I would like to point out that I did receive a Steam Key for the game from the developer, for the purposes of reviewing this game.
Many thanks to Gritfish for providing me with the key.
Well, I’m always partial to a puzzle game, I must admit. However, this game looked to be slightly different from the usual platform-type puzzle games I play, with the introduction of gravity as a mechanic alongside the otherwise fairly simple physics of the game. This has the effect of making the game a sort of blend between the traditional sliding block puzzler game, and a platformer, and I have to say, it works fairly well.
Well, there isn’t really much story at all in this game, beyond a bit at the beginning where the game proceeds through a couple of screens of two kiwi birds who’ve managed to lose their eggs. However, from here, it does clearly set the task of the game – to go and rescue those eggs over a hundred or so different levels!
Although the music seems to be based of very much the same basic theme, I think it works very well for the entire game – it almost hovers on the threshold of going into earworm territory, without ever becoming as annoying as an earworm. I think it also fits the visual atmosphere very well indeed. I also found the music quite relaxing to listen to.
Okay, the game isn’t going to be winning any awards for the best visuals in a game this year, and I will admit, they are fairly simple. However, I feel that this works extremely well within the context of the game. The graphics themselves are done in a cartoony style, with what seems to be mainly pastel colours, so there’s nothing too glaring or jarring from the straight off.
As for how the graphics work within the mechanics of the game – if you can imagine the main game split up into a grid of equal sized squares, and the graphical objects either taking up a single square (so the kiwi bird, doorways, smaller blocks, etc.), or being made up of lots of squares joined together, making it quite easy to figure out exactly where movement will take your character, by following the lines of the squares.
The squares themselves all fit together seamlessly, from what I can see so far in the game, and despite the ‘blocky’ nature of the tiles, they don’t actually look blocky, but quite smooth and well put together.
No multiplayer option available in this game at the moment, so far as I can tell.
Now, I found the challenge in this game to be difficult one to try and rate. Most of the challenge comes from trying to figure out how rotation affects block movement, and from there, your own movement, which is something that I, personally, don’t find difficult to do, but I can imagine anyone who doesn’t find the idea of metaphorically doing a 180 with their head appealing might struggle. However, this game does allow for trial and error gameplay, and even with just rotating the screen through allows for the way through to be fairly quickly established.
After the first ten levels or so, which are pretty forgiving, the game then spices things up slightly by adding in enemies on each level, which result in an instant death if your kiwi so much as brushes them. However, due to liberal use of checkpoints and such like, even dying doesn’t feel too punishing in this game.

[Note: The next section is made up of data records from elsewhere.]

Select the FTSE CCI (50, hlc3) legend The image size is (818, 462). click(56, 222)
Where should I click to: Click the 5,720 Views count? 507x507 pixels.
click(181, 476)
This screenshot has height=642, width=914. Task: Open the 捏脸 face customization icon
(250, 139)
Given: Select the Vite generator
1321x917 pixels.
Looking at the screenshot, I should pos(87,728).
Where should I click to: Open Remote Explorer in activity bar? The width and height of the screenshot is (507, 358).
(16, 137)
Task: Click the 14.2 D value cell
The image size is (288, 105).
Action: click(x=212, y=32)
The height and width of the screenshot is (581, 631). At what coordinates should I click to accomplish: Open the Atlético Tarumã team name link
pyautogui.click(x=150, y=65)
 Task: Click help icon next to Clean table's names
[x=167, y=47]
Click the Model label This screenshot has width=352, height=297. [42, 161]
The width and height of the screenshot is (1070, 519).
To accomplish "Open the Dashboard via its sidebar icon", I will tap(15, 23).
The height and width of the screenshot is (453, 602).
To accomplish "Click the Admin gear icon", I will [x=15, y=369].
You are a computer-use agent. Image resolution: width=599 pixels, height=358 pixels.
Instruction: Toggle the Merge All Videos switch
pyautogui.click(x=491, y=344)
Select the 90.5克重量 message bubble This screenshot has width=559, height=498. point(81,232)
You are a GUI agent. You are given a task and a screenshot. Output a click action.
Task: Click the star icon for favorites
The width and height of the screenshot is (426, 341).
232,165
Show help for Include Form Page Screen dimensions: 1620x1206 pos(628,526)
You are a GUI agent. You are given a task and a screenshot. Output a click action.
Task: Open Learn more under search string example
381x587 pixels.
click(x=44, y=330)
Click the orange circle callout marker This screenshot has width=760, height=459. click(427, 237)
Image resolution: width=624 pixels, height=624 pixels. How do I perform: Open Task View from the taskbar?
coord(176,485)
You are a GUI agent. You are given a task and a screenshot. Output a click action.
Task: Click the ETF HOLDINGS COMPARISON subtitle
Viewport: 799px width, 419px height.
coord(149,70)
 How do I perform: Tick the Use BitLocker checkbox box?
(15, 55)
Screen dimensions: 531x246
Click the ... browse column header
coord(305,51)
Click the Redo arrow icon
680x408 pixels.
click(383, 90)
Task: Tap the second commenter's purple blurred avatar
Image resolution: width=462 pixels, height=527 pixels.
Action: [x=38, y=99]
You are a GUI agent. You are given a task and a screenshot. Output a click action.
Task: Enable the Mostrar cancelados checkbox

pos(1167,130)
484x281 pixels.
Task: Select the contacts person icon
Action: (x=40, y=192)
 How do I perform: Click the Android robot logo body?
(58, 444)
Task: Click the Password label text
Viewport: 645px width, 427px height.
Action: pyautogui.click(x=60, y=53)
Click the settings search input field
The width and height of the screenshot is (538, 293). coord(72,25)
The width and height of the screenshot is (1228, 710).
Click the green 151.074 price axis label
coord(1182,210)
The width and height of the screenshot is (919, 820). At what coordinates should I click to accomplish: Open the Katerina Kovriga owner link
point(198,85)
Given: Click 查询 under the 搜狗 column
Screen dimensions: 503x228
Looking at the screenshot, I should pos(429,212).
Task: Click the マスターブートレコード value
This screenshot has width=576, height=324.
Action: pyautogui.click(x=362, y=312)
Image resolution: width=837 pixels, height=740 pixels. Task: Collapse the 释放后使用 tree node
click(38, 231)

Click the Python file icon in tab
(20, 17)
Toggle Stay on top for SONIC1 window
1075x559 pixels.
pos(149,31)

After the first twenty or so levels the game starts to become trickier by adding in moving obstacles as well as enemies and the standard blocky fare, however, it never gets to the point where it seems impossible to progress through a level, although a couple of them will make you sit there for a moment and think about it. Either that or you can brute force through it, which, although a much longer method, seems to also work for the most part.
The gameplay is pretty simple, even though there is no real tutorial to ease you into the mechanics. However, the only keys which are needed are W, A and D for rotating the screen, and the four directional keys for movement, sending the kiwi in a straight line until it either hits something, dies, or goes off-screen and dies. Although simplistic, it is very effective, and works very well within the game.
Although this has already been touched upon in an earlier section, although the gameplay starts off relatively simple in the beginning levels, with only the occasional moving block to worry about, and the effects of gravity on said blocks, the game does become more fiendish as progression is made.
The game is split up into different worlds, which are unlocked roughly every twenty levels which are completed, with each world trickier to complete than the previous world – however, even after completing a world, you’re free to go back and retry each world, and see if you can improve on the leader board score gained for it, which is a nice touch, I felt.
Although very simple at first, this game does become trickier, making you want to come back again and again, to see if you can improve on the scores first gained for completing a level – and because of the nature of the game, it also makes it easy to pick it up for a short blast for the sake of trying a different way of completing a level. Either way, I can see myself going back to this game often.
Replay Value: 7
A very nice platformer and puzzle game combination, albeit with a twist on the usual formula.
Mallow Drops was released for PC and Mac on 4th November on Steam and the Humble Store, for US $9.99 / £6.99 / 9,99€.
Mallow Drops is releasing on iOS and Android in early 2017.